Seton Hall came into the evening starting the weaker part of its schedule, at least as easy as it can get in the Big East. With every brutal, heart-wrenching loss in January to one Top 10 team after another, Gonzalez kept pointing to now as the time where the schedule came back to them.

Related:

BOXSCORE: Seton Hall 90, Notre Dame 87

For some, Big East Conference is a ‘Life on the Bubble' of NCAA Tournament

Chris Christie: I'm half Seton Hall, half Rutgers

So it wasn't lost on any of the Pirates how big it was to come out on top Thursday night and start their stretch run.

"Oh, definitely, this was the jump start of the thing," said Jeremy Hazell. "This was the start, where you shoot the gun. Where you start running. This was it. Now we just gotta come to the finish line and be number one. It started today and now we just gotta keep it rolling with Sunday's game."

Hazell, of course, had something to do with that. Actually, a lot.

He exploded for 35 points, on an efficient 12-of-16 shooting. He hit eight three-pointers, one off his career high and Seton Hall game high, on just 11 tries. It was the epitome of what he had not been since the midpoint of the Pirates' loss at Villanova.

At the end of the loss to the Wildcats, he was benched by Gonzalez in hopes of teaching him a lesson on shot selection. Then at Pittsburgh he came off the bench to score only two points on 1-of-7 shooting and missed all five from beyond the arc.

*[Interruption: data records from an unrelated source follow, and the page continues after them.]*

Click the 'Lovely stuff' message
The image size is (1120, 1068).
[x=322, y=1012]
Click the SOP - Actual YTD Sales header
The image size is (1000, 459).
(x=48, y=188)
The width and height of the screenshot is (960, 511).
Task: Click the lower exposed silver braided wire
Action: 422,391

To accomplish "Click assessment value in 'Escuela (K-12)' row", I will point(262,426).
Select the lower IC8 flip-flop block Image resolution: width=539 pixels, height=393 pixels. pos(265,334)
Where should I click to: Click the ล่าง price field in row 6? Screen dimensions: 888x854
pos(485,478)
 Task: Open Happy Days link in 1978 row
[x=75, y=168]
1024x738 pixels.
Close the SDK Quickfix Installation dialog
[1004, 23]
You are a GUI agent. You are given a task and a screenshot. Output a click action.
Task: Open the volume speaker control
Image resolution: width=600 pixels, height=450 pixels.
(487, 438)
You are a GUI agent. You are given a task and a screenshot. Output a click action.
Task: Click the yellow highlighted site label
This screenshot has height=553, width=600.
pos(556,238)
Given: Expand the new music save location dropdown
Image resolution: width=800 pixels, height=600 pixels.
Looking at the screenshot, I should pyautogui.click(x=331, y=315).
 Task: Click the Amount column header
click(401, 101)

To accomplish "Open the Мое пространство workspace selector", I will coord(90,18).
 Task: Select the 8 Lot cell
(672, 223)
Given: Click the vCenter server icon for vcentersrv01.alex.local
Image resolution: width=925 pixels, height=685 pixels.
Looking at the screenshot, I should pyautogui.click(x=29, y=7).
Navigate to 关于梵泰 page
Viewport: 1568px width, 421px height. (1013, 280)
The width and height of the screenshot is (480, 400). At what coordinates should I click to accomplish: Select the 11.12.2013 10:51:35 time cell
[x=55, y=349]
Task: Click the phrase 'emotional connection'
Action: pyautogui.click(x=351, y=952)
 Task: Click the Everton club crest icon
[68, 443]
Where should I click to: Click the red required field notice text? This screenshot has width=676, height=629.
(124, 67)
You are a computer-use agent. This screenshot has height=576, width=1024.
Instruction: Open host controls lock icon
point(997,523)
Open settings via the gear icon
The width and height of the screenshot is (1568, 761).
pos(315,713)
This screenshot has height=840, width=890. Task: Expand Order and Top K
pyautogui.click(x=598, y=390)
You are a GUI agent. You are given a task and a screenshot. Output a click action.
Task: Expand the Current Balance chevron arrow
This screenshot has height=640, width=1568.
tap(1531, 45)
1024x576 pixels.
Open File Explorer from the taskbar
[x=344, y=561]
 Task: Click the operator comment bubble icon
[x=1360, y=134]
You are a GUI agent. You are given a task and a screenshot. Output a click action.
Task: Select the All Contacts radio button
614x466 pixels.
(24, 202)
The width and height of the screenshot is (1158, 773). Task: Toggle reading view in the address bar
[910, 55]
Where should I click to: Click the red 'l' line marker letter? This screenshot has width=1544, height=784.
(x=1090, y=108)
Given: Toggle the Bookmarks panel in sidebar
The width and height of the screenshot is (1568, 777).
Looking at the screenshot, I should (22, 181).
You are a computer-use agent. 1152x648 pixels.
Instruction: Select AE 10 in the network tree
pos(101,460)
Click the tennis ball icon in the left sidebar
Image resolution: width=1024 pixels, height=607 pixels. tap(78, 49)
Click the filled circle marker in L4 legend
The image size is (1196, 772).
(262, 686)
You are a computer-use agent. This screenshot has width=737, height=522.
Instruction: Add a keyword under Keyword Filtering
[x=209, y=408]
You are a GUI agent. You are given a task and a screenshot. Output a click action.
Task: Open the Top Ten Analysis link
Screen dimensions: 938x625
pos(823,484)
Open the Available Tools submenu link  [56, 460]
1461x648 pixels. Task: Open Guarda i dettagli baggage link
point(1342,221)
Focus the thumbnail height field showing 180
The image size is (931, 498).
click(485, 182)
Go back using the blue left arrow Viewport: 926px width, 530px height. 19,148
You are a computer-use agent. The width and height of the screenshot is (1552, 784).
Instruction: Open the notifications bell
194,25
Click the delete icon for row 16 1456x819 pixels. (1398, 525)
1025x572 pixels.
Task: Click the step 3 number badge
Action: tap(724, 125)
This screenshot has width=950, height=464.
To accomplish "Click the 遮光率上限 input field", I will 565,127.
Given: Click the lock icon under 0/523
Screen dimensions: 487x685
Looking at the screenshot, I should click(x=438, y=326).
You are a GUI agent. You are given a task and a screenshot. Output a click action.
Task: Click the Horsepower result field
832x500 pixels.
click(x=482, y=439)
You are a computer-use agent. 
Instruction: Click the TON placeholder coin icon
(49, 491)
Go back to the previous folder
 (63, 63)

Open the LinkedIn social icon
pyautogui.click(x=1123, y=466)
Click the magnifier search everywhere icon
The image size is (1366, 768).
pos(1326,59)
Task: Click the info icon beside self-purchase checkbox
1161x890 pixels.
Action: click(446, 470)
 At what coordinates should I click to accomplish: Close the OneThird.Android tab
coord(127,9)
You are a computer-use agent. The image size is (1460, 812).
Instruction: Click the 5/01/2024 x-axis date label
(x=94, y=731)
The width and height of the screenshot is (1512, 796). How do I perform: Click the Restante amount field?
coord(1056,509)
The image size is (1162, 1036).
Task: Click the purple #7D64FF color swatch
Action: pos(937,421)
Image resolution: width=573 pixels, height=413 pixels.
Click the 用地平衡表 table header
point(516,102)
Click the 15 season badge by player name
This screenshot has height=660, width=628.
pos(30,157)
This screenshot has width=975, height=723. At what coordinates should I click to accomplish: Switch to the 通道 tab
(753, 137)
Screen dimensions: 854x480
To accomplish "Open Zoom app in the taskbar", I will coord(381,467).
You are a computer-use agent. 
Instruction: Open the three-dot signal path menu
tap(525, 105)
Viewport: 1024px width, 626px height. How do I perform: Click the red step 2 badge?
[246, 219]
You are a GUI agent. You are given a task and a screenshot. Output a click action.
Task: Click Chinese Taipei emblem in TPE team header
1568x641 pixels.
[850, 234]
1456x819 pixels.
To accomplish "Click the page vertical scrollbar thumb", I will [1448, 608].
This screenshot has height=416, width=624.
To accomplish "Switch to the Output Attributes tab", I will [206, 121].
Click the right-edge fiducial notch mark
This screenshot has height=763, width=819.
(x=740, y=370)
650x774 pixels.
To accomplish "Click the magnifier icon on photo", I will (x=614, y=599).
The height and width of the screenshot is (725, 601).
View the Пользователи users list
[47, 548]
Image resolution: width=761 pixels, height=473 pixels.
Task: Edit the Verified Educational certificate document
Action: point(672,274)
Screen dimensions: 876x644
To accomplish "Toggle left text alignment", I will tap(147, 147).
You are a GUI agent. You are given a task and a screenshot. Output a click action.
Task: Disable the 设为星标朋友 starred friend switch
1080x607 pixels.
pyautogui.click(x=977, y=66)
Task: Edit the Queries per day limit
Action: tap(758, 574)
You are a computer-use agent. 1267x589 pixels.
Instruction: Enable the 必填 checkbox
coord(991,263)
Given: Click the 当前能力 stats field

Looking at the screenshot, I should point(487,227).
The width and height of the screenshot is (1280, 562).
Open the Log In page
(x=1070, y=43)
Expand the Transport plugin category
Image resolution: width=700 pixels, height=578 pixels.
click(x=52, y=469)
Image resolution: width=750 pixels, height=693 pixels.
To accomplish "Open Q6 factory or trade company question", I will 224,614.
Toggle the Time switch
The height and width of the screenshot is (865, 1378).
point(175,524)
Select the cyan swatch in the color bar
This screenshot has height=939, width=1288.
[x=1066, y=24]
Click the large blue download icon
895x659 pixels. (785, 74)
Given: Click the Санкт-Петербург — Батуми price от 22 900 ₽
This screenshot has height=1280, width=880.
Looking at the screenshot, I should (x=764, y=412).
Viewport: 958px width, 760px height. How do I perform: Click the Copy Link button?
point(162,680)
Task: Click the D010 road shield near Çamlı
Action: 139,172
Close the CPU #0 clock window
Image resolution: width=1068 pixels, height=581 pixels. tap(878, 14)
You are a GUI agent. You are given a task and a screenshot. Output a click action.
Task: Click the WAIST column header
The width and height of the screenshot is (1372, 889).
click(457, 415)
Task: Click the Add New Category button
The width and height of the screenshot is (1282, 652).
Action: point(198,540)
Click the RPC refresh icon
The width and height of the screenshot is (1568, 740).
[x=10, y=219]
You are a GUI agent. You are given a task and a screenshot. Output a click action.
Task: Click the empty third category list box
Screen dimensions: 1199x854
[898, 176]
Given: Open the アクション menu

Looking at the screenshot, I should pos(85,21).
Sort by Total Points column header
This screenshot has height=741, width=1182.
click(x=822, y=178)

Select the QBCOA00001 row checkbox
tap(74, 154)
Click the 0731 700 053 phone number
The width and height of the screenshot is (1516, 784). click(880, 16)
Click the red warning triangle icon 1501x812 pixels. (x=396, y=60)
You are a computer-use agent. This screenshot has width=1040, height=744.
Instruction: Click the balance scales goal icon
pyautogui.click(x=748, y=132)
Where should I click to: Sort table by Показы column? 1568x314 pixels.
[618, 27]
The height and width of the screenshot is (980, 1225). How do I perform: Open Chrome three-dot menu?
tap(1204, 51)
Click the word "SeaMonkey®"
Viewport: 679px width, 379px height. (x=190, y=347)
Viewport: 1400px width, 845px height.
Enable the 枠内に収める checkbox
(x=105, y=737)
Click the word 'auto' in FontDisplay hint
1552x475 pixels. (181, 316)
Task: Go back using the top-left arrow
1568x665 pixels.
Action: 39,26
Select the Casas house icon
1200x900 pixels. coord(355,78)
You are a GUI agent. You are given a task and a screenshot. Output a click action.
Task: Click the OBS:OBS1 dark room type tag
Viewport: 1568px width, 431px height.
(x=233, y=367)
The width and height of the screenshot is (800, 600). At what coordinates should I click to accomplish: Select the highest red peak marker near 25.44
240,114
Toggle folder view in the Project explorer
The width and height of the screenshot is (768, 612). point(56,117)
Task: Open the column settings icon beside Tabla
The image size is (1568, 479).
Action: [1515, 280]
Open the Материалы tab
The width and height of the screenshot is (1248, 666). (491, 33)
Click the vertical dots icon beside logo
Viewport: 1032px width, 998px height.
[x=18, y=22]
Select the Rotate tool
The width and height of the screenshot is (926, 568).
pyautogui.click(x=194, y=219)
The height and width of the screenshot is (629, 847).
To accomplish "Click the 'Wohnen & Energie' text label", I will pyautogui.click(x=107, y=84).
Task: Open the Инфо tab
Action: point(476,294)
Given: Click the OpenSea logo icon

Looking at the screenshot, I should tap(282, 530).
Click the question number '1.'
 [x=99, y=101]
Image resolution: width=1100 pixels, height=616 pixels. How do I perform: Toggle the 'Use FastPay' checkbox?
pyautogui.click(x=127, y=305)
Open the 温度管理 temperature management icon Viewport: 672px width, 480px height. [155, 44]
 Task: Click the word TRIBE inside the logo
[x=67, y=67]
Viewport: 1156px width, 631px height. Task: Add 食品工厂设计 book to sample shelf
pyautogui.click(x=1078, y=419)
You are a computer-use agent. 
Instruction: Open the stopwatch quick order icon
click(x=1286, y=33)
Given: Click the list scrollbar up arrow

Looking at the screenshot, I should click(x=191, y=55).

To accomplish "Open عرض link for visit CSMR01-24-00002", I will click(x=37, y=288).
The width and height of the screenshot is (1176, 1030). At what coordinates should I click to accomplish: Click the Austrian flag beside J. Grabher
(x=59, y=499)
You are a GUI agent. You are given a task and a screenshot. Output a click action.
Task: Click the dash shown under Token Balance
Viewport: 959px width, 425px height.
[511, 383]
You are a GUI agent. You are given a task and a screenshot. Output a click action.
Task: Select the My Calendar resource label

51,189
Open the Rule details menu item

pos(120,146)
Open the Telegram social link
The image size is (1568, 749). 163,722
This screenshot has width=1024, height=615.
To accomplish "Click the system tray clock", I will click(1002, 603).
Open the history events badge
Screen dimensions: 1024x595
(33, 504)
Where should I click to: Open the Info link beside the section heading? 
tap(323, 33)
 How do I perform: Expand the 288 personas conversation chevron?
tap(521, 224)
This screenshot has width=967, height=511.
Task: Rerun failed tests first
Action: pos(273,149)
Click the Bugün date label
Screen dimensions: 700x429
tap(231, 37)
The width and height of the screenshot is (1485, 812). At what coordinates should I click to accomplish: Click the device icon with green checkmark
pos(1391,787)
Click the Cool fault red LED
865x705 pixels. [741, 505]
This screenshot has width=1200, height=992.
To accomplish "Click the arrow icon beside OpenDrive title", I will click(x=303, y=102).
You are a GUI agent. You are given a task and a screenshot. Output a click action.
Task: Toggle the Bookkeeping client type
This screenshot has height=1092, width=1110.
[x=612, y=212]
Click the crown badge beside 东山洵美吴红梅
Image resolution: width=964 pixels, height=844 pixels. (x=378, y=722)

Gonzalez said Hazell's performance at Pittsburgh had more to do with the job the Panthers did, but Hazell has made it a frequent occurrence to hit shots that others would get benched for.

"I knew he was going to come back and have a great game," said Gonzalez. "A lot of people were wondering about me disciplining him or him getting two points. What they don't understand is how resilient the kid is and how that does not matter. Two minutes after those things happened he was thinking about what he was eating for lunch. So sometimes I think people misunderstand kids. They're not concerned about that kind of stuff. They don't hang on to things very long."

After the performance in Pittsburgh, Hazell hit the gym for two hours every day leading up to last night to get extra shots up. It paid off.

"Everything felt so smooth, so right," said Hazell. "Everything looked good."

He did have help though. Eugene Harvey started for the first time since Jan. 2nd against Virginia Tech, with Gonzalez saying it was his way of challenging the point guard because he would be matched up against fellow senior Tory Jackson.

Harvey responded with nine points, ten assists and only one turnover.

"I did [take it as a challenge]," he said. "I know this team goes as I go."

But how far it will go is a different story.

"This is our last seven games and we need to go night in, night out like it's a championship," said Harvey. "We gotta play every team like it's sudden death."

That meant that blowing one against Notre Dame was out of the question.

But it almost came to that. With Luke Harangody missing the final 4:40, and quiet before that with just 13 points and six rebounds, the Irish still had a chance to tie it thanks to Jackson's 25 points and six assists.

After Keon Lawrence missed the front end of a one-and-one with seven seconds remaining, Tim Abromitis – a 48.6 percent three-point shooter – had a good look from the left wing with less than two seconds to go but missed it. The Irish ran down the loose ball and got it to a wide-open Carleton Scott in the corner but it hit the far side of the rim as the final buzzer went off.

"When you get the second one you're thinking the basketball gods will get it to overtime," said Notre Dame coach Mike Brey. "Not tonight."

And Seton Hall is thankful for that, because it means their NCAA Tournament hopes live on.